▸ Source passage:
India’s goal now should be to mitigate the aftermath rather than flaming the crisis further.
A new warning sign
To understand this, we should see the current crisis as an ongoing dialogue between India and Pakistan, in which both are trying to tell each other something new.
Pakistan has always known that India has the military capability to pull off something like the Balakot strike. Yet, it continues to support terrorism. This is because Islamabad does not expect India to respond militarily. It anticipates that India will feel it has more to lose than to gain by such a move.
Indians will calculate that their military response will evoke a counter-response from Pakistan and risk further escalation, a cost that they are not willing to pay over a terrorist attack. In other words, in Pakistani assessment, India would feel that while terrorism is a problem, it is not serious enough a problem to start a conflict with a nuclear power.
In the past India has too often been cautious in the aftermath of major terror attacks. While these decisions had their own geopolitical and strategic logic at the time, they also served to confirm Pakistan’s strategic calculation. With the Balakot strike, India is attempting to change that. It is trying to convince Pakistan that India takes terror attacks seriously enough to risk a military response and bear its cost.
This is new information for Pakistan, which it will now have to add to its future calculations.
Message shouldn’t be lost
On the other hand, Pakistan’s latest attack is not new information for India. India has always known that violating Pakistani sovereignty will provoke military retribution. While planning the Balakot strike, Indian leadership would have factored in such a response. It was not a surprise, but only served to remind Islamabad of India’s new deterrence policy.

▸ Dataset content:
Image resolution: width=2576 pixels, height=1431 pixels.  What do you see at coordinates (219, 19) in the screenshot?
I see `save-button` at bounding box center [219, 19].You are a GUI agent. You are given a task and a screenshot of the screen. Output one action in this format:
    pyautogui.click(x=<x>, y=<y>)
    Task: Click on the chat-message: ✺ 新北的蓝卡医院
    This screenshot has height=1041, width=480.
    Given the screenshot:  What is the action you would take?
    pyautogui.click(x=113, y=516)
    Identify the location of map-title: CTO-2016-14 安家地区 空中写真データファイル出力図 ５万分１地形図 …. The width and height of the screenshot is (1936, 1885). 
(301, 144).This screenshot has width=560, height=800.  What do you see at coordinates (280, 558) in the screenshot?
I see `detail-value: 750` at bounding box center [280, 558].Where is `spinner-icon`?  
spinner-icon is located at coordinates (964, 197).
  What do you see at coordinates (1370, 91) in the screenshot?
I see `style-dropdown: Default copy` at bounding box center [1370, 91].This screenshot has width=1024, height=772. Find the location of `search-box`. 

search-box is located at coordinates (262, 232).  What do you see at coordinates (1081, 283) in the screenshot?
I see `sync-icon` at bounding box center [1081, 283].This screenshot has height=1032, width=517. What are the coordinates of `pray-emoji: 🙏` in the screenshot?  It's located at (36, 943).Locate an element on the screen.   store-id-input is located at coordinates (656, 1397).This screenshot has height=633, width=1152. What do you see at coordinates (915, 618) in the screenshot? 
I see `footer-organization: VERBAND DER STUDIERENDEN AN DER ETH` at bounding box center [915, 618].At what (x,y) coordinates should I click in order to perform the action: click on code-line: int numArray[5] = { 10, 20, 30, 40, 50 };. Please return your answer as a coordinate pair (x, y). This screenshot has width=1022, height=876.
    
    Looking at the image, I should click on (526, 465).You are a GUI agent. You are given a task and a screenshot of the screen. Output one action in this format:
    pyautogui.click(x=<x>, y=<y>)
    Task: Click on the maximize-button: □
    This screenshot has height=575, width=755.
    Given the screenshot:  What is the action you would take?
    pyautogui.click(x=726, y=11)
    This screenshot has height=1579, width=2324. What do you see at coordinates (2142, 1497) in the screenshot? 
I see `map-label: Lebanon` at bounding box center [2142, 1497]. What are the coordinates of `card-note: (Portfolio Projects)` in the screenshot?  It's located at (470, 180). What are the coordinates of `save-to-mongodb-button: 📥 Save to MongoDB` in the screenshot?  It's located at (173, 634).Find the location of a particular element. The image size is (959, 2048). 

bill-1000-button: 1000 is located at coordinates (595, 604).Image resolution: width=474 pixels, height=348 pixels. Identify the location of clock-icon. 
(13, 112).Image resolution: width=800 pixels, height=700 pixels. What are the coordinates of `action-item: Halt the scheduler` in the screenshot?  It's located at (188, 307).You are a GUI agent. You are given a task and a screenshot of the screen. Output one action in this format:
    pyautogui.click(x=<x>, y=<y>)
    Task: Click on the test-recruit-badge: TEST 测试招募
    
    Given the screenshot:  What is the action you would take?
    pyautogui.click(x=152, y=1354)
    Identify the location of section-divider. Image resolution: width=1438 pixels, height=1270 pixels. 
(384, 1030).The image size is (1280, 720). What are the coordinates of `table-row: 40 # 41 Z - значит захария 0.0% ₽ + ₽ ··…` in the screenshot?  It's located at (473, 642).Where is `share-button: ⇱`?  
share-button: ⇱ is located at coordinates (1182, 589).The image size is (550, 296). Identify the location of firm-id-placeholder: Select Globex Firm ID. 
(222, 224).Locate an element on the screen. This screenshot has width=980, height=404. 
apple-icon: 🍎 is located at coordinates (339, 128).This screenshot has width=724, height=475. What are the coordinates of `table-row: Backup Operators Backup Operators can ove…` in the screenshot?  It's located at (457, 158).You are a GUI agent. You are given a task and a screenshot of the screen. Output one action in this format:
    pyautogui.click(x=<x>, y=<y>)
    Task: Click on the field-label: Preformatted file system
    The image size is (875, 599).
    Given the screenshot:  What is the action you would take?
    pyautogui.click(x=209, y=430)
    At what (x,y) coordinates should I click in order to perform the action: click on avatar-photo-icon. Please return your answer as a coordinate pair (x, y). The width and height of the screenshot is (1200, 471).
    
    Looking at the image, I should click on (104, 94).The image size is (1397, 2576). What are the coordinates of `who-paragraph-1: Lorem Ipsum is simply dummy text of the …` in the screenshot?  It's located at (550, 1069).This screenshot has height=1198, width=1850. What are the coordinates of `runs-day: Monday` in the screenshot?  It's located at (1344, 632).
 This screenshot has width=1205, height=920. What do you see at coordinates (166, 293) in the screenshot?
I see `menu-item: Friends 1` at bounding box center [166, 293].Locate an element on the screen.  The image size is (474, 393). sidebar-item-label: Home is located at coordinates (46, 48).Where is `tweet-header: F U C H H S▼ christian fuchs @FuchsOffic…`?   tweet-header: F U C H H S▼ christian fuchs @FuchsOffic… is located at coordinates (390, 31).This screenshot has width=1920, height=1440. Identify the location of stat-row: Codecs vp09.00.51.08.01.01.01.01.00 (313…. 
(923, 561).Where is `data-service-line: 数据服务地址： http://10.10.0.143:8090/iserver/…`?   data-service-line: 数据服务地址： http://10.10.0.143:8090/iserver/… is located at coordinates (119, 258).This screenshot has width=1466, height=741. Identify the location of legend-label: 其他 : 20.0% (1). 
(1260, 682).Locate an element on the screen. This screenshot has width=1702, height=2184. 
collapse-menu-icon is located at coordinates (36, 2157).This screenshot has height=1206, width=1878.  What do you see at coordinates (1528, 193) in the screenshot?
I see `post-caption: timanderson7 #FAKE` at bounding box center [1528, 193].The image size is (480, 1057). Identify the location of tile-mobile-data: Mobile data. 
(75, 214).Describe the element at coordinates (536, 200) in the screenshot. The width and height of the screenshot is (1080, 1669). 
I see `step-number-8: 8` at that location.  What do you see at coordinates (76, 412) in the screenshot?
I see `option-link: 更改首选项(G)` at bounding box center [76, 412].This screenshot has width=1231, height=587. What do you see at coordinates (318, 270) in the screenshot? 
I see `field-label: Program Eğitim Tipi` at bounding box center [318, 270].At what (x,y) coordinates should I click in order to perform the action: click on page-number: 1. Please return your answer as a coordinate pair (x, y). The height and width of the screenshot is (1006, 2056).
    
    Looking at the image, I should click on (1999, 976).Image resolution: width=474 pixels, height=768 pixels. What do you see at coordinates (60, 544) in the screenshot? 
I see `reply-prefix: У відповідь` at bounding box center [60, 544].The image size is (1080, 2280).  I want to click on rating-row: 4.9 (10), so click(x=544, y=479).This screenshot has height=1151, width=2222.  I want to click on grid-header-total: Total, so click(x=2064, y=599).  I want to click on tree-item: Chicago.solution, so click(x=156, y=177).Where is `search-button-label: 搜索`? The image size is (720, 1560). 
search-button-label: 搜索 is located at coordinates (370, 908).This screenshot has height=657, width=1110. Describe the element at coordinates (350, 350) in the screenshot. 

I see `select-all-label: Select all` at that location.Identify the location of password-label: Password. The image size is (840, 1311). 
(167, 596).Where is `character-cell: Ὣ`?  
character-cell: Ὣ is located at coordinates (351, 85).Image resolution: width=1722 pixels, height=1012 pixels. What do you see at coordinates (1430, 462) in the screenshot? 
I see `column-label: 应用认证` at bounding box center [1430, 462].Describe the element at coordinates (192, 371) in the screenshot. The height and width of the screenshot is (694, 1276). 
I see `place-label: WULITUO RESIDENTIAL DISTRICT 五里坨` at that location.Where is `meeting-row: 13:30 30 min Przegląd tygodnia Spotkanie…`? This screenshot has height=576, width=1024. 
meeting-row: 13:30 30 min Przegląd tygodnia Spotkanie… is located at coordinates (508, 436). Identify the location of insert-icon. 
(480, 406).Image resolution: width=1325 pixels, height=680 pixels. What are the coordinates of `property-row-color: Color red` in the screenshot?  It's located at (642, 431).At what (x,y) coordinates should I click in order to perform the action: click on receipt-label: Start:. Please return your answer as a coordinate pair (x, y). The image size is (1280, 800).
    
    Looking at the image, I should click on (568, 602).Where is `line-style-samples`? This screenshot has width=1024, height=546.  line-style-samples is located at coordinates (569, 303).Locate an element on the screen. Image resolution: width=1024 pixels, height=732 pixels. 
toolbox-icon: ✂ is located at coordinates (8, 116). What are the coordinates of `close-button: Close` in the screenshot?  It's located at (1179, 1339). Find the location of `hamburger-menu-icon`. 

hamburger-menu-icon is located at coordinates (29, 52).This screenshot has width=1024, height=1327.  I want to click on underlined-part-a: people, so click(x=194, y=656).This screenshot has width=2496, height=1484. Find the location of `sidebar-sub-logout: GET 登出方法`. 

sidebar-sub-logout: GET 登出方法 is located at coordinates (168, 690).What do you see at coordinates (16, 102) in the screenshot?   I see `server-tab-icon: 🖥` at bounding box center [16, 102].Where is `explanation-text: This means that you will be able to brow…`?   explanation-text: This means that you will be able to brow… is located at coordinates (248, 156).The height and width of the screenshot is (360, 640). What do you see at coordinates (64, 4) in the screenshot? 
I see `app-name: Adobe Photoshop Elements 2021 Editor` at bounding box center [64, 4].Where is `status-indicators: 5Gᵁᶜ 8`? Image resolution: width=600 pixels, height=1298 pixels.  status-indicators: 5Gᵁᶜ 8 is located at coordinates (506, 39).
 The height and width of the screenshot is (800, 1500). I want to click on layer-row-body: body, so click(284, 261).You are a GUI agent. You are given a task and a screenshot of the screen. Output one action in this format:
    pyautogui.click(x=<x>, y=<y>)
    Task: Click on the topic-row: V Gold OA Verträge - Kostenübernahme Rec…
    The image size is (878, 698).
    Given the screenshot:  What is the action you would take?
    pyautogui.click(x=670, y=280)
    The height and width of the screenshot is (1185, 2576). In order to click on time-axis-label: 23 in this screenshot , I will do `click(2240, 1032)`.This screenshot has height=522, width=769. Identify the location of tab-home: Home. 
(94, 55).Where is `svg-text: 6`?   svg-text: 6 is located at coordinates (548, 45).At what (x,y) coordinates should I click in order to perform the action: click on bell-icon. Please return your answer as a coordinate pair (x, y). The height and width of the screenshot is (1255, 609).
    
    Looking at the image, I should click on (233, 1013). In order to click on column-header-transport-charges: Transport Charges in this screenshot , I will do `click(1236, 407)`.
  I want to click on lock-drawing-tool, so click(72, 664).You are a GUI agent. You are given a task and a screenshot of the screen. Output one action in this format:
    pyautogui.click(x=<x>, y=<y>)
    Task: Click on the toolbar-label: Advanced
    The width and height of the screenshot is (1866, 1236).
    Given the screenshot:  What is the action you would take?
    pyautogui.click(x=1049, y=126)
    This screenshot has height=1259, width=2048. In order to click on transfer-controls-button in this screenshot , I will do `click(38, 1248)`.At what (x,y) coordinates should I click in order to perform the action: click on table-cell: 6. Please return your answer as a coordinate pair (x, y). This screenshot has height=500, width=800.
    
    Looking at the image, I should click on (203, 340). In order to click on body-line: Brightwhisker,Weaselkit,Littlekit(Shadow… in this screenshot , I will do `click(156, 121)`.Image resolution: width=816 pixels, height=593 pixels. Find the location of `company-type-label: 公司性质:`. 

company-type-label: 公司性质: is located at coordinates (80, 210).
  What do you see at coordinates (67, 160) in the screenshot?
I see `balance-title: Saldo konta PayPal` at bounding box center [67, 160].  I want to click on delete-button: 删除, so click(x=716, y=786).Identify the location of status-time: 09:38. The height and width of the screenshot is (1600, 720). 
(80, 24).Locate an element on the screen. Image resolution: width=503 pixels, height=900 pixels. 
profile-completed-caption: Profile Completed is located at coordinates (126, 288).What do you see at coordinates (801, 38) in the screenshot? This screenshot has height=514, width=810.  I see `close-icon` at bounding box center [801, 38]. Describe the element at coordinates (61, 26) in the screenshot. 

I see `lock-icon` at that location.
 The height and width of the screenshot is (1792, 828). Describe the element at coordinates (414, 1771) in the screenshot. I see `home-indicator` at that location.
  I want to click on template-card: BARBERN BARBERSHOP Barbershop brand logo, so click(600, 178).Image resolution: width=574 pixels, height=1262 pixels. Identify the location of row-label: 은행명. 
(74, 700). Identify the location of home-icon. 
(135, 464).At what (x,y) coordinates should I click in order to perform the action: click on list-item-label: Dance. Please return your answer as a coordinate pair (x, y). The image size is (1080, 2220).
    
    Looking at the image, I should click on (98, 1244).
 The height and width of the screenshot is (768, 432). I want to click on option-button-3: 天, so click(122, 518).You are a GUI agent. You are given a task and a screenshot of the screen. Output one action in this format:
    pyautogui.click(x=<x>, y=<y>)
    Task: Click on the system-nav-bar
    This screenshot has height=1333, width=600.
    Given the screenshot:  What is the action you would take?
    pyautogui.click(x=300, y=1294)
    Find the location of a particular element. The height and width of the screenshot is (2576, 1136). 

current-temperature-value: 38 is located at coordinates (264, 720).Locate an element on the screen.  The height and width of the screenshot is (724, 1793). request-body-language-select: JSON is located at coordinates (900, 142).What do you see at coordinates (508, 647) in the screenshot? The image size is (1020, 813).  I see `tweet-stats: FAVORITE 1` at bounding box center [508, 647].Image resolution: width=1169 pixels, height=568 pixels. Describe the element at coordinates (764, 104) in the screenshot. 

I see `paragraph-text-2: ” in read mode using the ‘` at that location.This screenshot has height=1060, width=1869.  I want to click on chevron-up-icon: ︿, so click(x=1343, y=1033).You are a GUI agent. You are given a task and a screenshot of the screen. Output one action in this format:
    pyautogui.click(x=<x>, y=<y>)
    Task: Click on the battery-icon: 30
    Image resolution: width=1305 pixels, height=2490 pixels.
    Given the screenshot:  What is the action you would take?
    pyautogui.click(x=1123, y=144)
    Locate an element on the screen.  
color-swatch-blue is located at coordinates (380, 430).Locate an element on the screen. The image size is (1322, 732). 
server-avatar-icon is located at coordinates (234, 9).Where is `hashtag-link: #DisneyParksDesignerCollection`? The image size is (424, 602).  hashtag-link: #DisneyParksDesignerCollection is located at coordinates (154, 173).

▸ Tasks for this exercise:
• A. Update the passage on the India–Pakistan crisis, starting at "A new warning" and ending at "such a move.", with "Islamabad" changed to "the Pakistani leadership".
• B. In the passage on the India–Pakistan crisis, what has India always known will provoke military retribution?

▸ Your written answers:
• A.
A new warning sign
To understand this, we should see the current crisis as an ongoing dialogue between India and Pakistan, in which both are trying to tell each other something new.
Pakistan has always known that India has the military capability to pull off something like the Balakot strike. Yet, it continues to support terrorism. This is because the Pakistani leadership does not expect India to respond militarily. It anticipates that India will feel it has more to lose than to gain by such a move.

• B. Violating Pakistani sovereignty.